### REQUIRED TASK
Copy the stretch of the records from the start through the line containing "[x=497, y=47]", keeping every character of each line unchanged.

------ ROWS ------

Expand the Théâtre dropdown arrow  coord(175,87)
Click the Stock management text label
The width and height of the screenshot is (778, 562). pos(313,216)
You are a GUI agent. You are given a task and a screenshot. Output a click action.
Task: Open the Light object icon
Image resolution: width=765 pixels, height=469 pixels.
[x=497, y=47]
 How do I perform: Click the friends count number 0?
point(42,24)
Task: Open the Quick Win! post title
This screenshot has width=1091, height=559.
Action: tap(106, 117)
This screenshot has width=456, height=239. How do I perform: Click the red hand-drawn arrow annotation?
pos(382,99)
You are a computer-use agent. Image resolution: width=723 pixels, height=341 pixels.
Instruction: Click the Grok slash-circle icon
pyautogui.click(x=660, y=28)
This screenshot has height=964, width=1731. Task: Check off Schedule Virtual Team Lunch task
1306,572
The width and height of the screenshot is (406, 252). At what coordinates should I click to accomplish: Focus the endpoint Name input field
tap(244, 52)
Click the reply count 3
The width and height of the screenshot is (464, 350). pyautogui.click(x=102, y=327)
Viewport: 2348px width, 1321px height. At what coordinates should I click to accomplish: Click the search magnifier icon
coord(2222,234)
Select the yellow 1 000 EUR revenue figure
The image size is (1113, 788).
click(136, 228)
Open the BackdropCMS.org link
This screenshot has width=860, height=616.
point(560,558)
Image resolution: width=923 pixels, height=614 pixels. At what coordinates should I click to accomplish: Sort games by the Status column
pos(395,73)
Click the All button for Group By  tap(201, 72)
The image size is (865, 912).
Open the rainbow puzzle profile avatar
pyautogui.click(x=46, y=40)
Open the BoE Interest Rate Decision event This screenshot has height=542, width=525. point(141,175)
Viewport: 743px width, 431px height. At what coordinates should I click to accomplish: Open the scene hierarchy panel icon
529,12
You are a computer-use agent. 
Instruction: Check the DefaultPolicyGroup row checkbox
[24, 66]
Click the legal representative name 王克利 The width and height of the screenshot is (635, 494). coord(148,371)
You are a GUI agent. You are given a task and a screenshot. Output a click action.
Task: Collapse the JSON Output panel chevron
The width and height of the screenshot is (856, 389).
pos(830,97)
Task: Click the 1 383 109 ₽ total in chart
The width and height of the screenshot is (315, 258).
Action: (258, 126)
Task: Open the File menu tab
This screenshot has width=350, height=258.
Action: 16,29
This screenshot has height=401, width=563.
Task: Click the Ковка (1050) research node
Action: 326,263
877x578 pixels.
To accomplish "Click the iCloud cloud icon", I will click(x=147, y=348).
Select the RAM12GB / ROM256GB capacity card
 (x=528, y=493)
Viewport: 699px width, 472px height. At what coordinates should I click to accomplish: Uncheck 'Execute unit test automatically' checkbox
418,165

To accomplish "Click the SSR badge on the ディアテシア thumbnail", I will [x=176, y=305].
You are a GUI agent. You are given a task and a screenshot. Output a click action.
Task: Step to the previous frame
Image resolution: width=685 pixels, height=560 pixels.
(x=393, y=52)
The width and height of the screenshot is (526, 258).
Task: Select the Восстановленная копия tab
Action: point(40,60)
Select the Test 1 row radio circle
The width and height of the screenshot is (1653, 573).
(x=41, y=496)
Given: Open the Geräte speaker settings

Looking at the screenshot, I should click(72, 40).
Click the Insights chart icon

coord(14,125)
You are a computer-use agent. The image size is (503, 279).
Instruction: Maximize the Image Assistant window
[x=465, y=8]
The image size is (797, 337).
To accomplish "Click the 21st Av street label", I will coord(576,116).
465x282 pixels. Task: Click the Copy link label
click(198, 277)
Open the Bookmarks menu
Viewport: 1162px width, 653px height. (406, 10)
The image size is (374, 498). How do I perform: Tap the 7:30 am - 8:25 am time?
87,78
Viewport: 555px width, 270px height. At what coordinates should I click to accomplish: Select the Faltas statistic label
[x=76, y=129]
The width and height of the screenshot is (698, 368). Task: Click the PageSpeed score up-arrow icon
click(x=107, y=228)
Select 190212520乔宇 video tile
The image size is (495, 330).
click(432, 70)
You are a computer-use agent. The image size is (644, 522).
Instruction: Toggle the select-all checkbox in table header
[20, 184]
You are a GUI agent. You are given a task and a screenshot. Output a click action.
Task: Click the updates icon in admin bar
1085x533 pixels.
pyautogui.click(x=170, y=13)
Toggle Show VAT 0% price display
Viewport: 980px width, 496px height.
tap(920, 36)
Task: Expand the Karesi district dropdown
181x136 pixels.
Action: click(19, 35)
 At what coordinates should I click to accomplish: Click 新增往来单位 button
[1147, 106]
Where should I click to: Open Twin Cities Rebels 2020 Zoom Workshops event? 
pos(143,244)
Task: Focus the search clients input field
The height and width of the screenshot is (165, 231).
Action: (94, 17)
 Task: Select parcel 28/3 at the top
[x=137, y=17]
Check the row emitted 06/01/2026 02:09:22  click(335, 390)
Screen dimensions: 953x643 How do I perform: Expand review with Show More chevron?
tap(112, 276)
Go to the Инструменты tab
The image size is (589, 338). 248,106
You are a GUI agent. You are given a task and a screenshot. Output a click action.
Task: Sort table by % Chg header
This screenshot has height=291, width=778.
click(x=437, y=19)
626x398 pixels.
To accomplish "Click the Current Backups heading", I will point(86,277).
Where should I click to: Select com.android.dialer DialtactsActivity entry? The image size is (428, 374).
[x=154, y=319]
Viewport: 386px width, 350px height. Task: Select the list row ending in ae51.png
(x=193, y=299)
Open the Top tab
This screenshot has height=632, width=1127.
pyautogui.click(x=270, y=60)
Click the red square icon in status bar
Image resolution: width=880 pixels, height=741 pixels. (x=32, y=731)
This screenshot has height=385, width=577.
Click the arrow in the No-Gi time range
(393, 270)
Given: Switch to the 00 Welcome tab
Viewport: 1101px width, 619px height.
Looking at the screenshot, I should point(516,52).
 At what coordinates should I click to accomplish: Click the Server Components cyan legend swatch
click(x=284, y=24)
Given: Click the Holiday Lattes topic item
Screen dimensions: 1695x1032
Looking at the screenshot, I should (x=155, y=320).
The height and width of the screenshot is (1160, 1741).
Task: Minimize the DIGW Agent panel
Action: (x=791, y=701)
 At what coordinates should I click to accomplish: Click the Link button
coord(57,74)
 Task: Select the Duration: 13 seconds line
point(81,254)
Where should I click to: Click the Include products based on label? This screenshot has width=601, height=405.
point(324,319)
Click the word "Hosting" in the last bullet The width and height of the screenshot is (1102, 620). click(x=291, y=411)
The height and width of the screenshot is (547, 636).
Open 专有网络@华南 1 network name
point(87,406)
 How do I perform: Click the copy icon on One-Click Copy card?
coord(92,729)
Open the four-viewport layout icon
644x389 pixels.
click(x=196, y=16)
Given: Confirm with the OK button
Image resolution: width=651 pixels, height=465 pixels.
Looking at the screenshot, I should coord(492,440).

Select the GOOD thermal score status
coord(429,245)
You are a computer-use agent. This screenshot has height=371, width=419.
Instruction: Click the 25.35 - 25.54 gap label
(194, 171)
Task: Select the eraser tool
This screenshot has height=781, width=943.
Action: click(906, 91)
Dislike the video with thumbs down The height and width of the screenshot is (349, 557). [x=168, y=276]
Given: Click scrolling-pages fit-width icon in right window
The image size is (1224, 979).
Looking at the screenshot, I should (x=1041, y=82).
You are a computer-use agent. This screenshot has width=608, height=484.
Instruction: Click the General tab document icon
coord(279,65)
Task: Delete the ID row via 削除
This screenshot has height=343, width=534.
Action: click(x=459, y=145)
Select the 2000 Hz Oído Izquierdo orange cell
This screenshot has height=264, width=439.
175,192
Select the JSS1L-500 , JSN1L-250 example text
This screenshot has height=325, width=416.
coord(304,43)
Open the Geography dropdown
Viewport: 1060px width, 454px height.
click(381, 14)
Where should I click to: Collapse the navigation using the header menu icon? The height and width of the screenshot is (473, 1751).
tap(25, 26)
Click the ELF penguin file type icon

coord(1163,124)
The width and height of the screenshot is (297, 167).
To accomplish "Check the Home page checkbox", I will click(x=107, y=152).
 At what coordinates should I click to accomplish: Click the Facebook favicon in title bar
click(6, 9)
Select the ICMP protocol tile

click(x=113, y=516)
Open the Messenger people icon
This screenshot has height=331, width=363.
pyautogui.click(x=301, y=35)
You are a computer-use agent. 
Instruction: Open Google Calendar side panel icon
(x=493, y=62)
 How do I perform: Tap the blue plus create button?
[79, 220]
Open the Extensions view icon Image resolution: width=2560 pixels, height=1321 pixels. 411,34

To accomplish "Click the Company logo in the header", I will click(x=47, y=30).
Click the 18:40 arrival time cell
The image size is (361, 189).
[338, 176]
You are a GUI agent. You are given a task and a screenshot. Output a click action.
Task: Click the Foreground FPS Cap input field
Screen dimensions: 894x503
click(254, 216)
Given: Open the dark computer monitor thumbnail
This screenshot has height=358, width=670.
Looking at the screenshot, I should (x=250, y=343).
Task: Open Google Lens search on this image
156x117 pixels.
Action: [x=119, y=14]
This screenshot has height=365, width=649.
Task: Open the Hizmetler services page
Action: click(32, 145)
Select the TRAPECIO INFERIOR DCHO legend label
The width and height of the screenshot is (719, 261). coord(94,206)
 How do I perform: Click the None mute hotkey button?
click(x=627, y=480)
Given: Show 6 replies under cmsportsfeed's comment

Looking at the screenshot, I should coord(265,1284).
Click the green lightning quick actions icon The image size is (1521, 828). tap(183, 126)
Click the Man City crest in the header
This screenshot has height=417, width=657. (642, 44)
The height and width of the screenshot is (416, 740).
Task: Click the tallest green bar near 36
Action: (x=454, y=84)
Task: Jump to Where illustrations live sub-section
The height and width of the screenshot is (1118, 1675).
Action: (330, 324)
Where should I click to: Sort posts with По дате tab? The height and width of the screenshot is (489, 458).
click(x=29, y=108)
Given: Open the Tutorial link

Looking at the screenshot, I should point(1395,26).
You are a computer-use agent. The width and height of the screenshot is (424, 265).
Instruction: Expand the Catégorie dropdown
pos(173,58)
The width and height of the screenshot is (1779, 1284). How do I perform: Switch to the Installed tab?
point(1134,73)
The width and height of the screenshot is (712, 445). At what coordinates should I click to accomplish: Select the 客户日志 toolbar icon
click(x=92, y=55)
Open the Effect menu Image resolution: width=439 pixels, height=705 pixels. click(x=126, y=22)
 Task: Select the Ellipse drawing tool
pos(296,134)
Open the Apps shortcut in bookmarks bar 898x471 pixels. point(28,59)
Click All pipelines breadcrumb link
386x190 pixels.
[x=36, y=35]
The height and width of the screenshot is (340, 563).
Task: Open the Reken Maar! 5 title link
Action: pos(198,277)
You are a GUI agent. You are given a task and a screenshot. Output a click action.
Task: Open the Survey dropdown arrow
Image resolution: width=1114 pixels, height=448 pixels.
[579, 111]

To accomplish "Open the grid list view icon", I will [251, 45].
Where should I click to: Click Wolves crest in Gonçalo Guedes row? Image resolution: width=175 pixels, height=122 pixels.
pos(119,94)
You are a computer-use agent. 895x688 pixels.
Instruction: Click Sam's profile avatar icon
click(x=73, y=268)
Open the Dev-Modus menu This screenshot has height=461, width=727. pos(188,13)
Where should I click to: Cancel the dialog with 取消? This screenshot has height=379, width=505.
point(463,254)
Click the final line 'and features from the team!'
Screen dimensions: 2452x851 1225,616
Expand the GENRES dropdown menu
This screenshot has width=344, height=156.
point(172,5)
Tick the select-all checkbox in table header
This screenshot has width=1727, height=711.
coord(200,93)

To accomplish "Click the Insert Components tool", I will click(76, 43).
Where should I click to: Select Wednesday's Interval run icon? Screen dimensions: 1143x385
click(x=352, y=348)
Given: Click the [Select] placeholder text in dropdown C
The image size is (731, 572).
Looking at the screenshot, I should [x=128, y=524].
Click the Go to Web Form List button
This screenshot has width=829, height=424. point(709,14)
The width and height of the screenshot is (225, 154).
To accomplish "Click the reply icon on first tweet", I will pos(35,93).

------

### EXPECTED ANSWER
Expand the Théâtre dropdown arrow  coord(175,87)
Click the Stock management text label
The width and height of the screenshot is (778, 562). pos(313,216)
You are a GUI agent. You are given a task and a screenshot. Output a click action.
Task: Open the Light object icon
Image resolution: width=765 pixels, height=469 pixels.
[x=497, y=47]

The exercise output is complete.